A 20 m long uniform copper wire held horizontally is allowed to fall under the gravity $$(g=10m/s^{2})$$ through a uniform horizontal magnetic fie ld of 0.5 Gauss perpendicular to the length of the wire. The induced EMF across the wire when it travells a vertical distance of200 m is ____ mV.

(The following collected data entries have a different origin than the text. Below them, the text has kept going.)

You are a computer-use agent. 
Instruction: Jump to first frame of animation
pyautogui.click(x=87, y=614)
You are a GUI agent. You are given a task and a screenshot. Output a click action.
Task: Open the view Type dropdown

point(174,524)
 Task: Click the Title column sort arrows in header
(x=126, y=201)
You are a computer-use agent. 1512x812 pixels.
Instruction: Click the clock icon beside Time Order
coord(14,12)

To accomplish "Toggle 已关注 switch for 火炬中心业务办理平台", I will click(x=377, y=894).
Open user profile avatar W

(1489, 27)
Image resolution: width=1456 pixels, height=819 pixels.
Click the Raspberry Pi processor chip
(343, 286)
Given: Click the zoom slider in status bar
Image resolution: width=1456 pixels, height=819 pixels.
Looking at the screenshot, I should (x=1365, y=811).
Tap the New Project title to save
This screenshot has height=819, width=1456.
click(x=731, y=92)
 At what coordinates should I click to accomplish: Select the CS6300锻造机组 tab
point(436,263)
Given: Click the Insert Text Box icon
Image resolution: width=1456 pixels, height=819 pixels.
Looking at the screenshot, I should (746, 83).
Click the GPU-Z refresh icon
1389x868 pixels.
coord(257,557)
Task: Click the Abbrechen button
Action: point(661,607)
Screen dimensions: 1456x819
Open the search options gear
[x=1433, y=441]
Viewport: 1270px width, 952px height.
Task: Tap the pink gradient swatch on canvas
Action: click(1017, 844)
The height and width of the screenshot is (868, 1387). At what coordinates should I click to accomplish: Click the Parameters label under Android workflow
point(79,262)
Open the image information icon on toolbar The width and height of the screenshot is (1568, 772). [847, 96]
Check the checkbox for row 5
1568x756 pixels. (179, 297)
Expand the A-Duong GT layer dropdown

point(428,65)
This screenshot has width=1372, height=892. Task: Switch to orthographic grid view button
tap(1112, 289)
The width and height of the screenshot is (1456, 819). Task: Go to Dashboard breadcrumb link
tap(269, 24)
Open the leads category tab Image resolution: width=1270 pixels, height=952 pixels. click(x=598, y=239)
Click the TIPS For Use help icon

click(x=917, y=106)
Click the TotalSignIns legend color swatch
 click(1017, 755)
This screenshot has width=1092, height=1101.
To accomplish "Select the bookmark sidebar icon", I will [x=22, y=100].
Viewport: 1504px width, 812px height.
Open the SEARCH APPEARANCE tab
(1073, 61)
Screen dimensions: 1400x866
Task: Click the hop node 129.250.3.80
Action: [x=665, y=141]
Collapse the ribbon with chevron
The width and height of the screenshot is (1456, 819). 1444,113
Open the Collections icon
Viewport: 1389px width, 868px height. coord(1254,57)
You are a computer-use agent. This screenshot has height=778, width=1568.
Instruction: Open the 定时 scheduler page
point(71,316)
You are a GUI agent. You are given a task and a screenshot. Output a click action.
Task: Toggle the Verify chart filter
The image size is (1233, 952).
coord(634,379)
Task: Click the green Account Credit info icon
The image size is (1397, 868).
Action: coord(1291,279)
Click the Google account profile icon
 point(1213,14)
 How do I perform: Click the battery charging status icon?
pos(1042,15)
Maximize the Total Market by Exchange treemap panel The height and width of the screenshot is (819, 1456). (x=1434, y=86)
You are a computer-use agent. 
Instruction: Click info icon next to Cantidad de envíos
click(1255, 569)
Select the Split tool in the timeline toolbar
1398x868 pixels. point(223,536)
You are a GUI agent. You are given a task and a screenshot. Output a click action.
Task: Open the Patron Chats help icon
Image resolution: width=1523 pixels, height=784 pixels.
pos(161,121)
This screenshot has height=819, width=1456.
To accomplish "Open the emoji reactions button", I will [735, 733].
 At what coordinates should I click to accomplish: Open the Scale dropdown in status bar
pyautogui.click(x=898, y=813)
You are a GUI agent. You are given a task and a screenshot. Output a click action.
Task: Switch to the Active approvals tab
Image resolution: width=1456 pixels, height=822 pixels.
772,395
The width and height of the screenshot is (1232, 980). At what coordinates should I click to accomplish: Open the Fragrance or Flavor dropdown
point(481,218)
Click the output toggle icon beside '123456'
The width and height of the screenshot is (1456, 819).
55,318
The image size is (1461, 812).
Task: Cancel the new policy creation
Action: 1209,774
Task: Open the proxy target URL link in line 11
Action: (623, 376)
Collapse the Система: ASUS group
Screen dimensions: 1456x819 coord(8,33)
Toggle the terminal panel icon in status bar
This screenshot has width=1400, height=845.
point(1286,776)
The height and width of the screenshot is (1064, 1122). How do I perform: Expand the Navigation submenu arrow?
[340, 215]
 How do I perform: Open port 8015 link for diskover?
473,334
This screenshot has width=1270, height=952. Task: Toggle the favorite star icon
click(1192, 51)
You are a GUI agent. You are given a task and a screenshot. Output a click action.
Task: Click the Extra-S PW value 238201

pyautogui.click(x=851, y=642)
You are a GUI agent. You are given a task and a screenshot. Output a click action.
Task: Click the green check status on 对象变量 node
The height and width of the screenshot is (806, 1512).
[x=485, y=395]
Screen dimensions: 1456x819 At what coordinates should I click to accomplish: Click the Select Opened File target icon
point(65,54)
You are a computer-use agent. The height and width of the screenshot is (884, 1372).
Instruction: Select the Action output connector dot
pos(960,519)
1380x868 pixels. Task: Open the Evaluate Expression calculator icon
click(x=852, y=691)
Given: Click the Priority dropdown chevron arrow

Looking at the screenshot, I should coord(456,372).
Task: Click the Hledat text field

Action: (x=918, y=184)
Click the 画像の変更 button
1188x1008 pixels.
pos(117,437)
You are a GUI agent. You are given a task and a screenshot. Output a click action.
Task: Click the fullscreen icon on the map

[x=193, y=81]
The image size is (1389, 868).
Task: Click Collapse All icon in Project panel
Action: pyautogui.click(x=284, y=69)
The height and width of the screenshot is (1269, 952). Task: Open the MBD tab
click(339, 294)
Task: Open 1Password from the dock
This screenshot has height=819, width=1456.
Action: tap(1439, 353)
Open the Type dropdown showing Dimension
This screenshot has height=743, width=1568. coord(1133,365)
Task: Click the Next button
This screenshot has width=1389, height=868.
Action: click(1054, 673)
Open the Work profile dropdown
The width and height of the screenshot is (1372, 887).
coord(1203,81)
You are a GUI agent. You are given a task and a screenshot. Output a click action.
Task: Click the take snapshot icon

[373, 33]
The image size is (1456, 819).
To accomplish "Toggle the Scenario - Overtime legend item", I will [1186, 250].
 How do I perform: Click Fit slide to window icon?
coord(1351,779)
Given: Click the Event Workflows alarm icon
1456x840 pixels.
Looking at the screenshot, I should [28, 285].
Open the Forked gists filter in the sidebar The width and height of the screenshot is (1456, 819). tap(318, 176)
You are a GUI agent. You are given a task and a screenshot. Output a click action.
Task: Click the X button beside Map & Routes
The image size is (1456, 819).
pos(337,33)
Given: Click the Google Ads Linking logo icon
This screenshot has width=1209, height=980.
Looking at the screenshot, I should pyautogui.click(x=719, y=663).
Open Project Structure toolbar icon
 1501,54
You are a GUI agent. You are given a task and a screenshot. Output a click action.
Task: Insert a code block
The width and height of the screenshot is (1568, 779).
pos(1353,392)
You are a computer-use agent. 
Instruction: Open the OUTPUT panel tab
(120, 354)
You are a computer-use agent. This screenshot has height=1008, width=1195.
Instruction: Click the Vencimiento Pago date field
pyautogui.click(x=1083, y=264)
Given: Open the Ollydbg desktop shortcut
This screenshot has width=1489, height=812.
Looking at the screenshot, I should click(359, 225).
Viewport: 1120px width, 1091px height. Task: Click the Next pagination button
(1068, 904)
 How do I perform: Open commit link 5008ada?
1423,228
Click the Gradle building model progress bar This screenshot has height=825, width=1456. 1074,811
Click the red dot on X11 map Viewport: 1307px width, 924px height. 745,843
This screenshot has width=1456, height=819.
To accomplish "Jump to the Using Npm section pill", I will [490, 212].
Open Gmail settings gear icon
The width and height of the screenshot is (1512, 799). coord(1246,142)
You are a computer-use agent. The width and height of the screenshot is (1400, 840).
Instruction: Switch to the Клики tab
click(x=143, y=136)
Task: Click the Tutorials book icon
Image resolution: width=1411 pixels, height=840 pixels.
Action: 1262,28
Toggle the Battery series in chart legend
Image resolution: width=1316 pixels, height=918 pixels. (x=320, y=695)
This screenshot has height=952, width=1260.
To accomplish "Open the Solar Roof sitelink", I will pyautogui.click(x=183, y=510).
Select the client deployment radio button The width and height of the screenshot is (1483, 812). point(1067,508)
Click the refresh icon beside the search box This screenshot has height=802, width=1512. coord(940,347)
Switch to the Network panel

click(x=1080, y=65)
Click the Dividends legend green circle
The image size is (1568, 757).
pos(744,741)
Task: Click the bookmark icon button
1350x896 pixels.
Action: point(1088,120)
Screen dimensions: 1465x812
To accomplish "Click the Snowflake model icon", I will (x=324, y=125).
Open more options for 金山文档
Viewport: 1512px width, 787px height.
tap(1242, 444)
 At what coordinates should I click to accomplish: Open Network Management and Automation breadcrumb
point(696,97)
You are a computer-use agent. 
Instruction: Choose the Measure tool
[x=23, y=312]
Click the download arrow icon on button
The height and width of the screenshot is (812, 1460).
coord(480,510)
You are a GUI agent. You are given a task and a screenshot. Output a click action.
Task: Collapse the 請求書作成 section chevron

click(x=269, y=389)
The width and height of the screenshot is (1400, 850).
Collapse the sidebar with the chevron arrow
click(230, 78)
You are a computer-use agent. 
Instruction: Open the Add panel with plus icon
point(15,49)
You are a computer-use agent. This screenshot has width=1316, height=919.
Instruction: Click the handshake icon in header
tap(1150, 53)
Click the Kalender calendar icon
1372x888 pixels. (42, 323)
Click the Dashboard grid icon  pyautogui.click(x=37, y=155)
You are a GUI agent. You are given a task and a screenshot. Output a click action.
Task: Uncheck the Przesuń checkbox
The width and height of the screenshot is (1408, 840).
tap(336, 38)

A conductor of length $$L$$ moving with velocity $$v$$ perpendicular to a magnetic field of strength $$B$$ has an induced EMF given by the formula:
$$\mathcal{E} = B\,L\,v\quad-(2)$$

First, find the speed $$v$$ of the wire after falling through a vertical distance $$h=200\text{ m}$$ under gravity $$g=10\text{ m/s}^2$$. Using the kinematic relation with initial speed zero:
$$v^2 = u^2 + 2\,g\,h = 0 + 2\times 10\times 200 = 4000\quad-(1)$$
Hence
$$v = \sqrt{4000} = 20\sqrt{10}\text{ m/s}$$

Convert the magnetic field from gauss to tesla: 1 Gauss = $$10^{-4}$$ T. Thus
$$B = 0.5\text{ Gauss} = 0.5\times 10^{-4}\text{ T} = 5\times 10^{-5}\text{ T}$$

Substitute $$B=5\times 10^{-5}\text{ T}$$, $$L=20\text{ m}$$ and $$v=20\sqrt{10}\text{ m/s}$$ into equation $$(2)$$:
$$\mathcal{E} = (5\times 10^{-5})\times 20\times 20\sqrt{10} = 0.02\sqrt{10}\text{ V}$$

Convert volts to millivolts:
$$0.02\sqrt{10}\text{ V} = 20\sqrt{10}\text{ mV}$$

Therefore, the induced EMF is $$20\sqrt{10}\text{ mV}$$, which is Option C.